Dışişleri Bakanlığı danışmanı Razan Safur da benzer endişeleri dile getirerek, yanlış bilgilerin Elon Musk gibi tanınmış figürlere kadar ulaştığını söyledi. Safur, mevcut şiddetin büyük ölçüde Aleviler ve Sünniler arasındaki gerilimlerden kaynaklandığını, ancak dezenformasyonun olayları çarpıtarak abarttığını ve düşmanlığı daha da körüklediğini ifade etti.
“Yanlış bilgilendirme ve siber saldırılar devam ediyor” diyen Safur, devlet kurumlarının ve bağımsız televizyon ağlarının hedef alındığını belirtti.

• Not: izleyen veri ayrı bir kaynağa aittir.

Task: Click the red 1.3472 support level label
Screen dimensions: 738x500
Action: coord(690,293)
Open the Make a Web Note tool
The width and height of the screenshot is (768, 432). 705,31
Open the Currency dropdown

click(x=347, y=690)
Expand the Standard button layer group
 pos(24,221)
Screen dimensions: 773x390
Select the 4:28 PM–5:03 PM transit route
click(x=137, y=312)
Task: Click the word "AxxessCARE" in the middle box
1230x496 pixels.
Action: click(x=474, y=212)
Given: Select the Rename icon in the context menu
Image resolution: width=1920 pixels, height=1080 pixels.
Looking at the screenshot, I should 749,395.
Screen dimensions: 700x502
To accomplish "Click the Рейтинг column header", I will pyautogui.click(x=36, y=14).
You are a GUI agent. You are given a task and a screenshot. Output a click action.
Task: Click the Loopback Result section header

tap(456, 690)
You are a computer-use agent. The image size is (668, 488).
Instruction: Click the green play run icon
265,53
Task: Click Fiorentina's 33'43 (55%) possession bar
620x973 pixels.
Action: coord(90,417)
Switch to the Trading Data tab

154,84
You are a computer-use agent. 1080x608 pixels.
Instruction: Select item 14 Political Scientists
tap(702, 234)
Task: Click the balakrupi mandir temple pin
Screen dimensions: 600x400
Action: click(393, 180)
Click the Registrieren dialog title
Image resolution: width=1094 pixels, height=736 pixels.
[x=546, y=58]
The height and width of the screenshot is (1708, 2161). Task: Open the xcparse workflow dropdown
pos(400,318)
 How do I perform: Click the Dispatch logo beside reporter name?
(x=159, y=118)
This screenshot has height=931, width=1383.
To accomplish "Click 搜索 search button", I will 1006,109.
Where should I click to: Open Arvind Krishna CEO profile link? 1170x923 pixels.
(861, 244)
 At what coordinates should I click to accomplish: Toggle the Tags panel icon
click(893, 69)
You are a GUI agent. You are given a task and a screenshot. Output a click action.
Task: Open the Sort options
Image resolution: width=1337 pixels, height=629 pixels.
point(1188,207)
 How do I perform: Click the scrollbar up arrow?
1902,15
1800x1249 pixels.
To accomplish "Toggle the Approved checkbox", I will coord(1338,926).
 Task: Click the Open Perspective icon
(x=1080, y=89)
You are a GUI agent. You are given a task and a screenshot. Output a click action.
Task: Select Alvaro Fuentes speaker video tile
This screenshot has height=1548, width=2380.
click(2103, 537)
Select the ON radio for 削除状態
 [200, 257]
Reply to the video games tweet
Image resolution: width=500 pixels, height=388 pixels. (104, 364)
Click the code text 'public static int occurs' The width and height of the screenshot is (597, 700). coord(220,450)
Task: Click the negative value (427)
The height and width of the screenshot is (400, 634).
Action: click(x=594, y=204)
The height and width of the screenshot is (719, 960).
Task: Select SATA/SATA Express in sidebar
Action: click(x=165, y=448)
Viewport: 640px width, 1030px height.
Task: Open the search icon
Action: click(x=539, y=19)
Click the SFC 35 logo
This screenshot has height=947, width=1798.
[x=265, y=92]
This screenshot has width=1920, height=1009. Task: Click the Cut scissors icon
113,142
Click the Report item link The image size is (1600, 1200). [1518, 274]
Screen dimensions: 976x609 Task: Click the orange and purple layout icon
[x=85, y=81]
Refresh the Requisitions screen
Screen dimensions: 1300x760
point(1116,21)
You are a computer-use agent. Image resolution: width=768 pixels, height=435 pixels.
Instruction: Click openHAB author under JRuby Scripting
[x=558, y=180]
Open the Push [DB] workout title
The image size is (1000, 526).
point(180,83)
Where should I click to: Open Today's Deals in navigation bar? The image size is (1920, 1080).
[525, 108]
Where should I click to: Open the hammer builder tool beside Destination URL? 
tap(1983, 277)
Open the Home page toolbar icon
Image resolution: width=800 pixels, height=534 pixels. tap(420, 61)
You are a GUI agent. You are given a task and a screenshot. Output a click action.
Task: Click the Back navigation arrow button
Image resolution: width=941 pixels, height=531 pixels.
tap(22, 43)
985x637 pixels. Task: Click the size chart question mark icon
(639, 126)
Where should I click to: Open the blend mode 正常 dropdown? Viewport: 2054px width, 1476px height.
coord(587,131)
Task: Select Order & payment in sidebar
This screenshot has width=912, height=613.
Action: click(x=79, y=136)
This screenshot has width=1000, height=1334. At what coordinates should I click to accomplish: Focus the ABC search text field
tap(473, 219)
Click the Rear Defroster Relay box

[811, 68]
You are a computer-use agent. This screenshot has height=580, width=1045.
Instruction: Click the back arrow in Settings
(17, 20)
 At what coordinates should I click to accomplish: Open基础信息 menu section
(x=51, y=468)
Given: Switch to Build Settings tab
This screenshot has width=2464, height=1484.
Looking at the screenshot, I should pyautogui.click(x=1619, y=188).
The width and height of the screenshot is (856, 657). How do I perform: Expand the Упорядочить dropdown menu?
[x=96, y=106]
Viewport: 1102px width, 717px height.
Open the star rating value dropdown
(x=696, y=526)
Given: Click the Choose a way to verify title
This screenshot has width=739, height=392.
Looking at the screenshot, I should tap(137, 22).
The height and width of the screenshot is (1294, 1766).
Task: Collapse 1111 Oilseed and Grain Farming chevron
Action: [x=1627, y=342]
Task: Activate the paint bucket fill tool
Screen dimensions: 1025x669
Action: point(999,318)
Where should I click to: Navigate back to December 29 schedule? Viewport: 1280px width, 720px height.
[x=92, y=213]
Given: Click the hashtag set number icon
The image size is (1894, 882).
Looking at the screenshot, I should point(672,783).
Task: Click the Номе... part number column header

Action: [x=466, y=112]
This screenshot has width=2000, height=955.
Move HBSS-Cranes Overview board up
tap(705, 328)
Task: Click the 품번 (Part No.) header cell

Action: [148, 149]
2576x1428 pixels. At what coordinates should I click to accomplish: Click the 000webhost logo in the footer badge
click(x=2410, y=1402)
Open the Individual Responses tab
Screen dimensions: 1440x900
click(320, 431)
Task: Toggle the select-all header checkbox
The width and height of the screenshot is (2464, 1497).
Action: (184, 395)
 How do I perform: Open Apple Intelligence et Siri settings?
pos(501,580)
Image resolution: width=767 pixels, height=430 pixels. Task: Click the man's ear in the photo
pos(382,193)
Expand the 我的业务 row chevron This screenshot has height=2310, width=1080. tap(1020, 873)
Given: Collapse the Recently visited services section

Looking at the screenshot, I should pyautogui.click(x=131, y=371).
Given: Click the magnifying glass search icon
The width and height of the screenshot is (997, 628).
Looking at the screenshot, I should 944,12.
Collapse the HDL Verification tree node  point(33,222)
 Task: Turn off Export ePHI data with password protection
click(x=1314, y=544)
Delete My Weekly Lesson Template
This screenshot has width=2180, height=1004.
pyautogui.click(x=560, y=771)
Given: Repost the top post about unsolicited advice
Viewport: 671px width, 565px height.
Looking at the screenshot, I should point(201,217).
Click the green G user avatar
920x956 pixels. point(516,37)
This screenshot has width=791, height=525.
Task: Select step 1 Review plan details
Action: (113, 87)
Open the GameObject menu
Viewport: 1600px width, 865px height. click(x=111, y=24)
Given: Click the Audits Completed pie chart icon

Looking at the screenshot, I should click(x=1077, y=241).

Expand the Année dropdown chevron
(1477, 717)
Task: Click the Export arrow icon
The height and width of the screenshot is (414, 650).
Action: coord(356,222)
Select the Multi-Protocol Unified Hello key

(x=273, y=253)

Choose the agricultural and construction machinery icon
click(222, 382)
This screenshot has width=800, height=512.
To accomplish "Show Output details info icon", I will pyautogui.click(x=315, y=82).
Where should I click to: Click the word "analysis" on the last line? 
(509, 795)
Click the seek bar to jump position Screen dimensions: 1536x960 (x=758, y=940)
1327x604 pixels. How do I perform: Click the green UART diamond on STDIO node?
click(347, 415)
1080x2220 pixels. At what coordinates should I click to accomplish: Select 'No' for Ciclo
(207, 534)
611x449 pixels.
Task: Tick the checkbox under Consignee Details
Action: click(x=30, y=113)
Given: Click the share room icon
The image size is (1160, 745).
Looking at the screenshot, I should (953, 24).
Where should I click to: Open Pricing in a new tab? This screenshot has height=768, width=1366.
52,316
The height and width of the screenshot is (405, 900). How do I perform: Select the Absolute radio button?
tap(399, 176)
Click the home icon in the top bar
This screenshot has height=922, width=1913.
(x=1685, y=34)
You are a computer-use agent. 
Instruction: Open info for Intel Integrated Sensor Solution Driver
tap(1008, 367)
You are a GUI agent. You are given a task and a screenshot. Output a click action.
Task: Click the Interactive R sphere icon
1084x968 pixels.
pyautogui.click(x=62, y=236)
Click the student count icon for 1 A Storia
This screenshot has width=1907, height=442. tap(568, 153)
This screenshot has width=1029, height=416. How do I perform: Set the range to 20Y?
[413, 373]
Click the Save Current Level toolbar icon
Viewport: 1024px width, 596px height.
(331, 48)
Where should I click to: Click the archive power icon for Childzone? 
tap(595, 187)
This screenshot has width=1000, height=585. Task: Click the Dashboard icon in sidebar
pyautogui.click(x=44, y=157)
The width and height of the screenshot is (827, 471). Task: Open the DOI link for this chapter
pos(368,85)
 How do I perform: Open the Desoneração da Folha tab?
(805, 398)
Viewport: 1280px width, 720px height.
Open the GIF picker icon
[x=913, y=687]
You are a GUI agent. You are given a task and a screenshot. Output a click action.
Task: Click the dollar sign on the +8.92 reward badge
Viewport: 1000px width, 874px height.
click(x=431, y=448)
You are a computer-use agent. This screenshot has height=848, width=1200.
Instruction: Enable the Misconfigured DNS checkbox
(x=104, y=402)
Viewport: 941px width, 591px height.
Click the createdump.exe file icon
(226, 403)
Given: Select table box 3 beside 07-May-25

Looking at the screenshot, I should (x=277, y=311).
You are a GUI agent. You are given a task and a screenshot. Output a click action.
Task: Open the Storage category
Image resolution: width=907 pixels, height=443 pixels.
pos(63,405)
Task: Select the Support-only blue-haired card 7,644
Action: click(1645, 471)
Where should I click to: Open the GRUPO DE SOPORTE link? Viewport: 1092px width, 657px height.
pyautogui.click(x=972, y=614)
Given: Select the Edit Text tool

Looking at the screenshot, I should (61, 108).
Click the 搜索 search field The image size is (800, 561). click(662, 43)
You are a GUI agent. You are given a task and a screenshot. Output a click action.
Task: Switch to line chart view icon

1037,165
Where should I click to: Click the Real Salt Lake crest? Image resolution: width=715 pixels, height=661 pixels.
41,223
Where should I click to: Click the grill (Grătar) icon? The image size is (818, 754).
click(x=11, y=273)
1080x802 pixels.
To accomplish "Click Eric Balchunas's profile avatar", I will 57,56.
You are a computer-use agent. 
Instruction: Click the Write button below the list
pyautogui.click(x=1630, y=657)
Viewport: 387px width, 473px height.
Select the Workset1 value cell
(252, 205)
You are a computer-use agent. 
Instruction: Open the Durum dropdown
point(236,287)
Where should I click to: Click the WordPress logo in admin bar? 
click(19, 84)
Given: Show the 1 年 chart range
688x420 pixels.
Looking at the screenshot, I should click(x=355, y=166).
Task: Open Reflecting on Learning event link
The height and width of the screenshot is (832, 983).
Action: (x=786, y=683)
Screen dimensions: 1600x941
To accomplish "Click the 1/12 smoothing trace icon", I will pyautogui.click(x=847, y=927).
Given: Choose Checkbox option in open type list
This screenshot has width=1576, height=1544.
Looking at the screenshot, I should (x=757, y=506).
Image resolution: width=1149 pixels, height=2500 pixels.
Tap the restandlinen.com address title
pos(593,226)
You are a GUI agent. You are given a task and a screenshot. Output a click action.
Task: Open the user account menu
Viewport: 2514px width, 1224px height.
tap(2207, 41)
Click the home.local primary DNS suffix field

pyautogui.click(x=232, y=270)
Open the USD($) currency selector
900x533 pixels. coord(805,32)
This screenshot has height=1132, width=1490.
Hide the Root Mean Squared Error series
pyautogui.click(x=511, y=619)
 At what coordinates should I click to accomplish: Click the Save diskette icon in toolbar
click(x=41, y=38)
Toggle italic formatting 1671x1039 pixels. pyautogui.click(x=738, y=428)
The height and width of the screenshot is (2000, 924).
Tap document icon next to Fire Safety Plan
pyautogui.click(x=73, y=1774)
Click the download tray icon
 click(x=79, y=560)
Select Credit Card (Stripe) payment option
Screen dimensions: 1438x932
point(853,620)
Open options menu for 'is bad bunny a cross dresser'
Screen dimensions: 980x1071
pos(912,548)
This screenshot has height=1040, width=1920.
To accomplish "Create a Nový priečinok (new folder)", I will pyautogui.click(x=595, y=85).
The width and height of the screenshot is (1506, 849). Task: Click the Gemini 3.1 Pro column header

Suriye TV’nin IPTV üzerinden büyük çaplı bir siber saldırı ve sızma girişimiyle karşı karşıya kaldığını açıklaması, yabancı aktörlerin sadece kamuoyunu manipüle etmekle kalmayıp, aynı zamanda Suriye hükümetinin doğru bilgi aktarımını da engellemeye çalıştığını gösteriyor. Bu siber saldırılar ve yaygın dezenformasyonun, ülkeyi istikrarsızlaştırmayı hedefleyen koordineli bir stratejinin parçası olduğu değerlendiriliyor.
Medya Manipülasyonuna Karşı Dikkatli Olunmalı
Suriye’nin sahil bölgesindeki kriz, yanlış bilgilendirme ve dış müdahalenin yıkıcı etkisini gözler önüne seriyor. Bölgedeki güvenlik çalışmaları devam ederken, doğru bilginin korunması hayati önem taşıyor. Yetkililer ve toplum liderleri, Suriyelileri ve uluslararası kamuoyunu manipülasyona karşı dikkatli olmaya, bilgileri güvenilir kaynaklardan doğrulamaya ve propagandanın yol açabileceği tehlikelerin farkında olmaya çağırıyor. Mevcut çatışma sürecinde gerçeği yalandan ayırabilmek, Suriye’nin geleceği açısından belirleyici bir faktör olacak.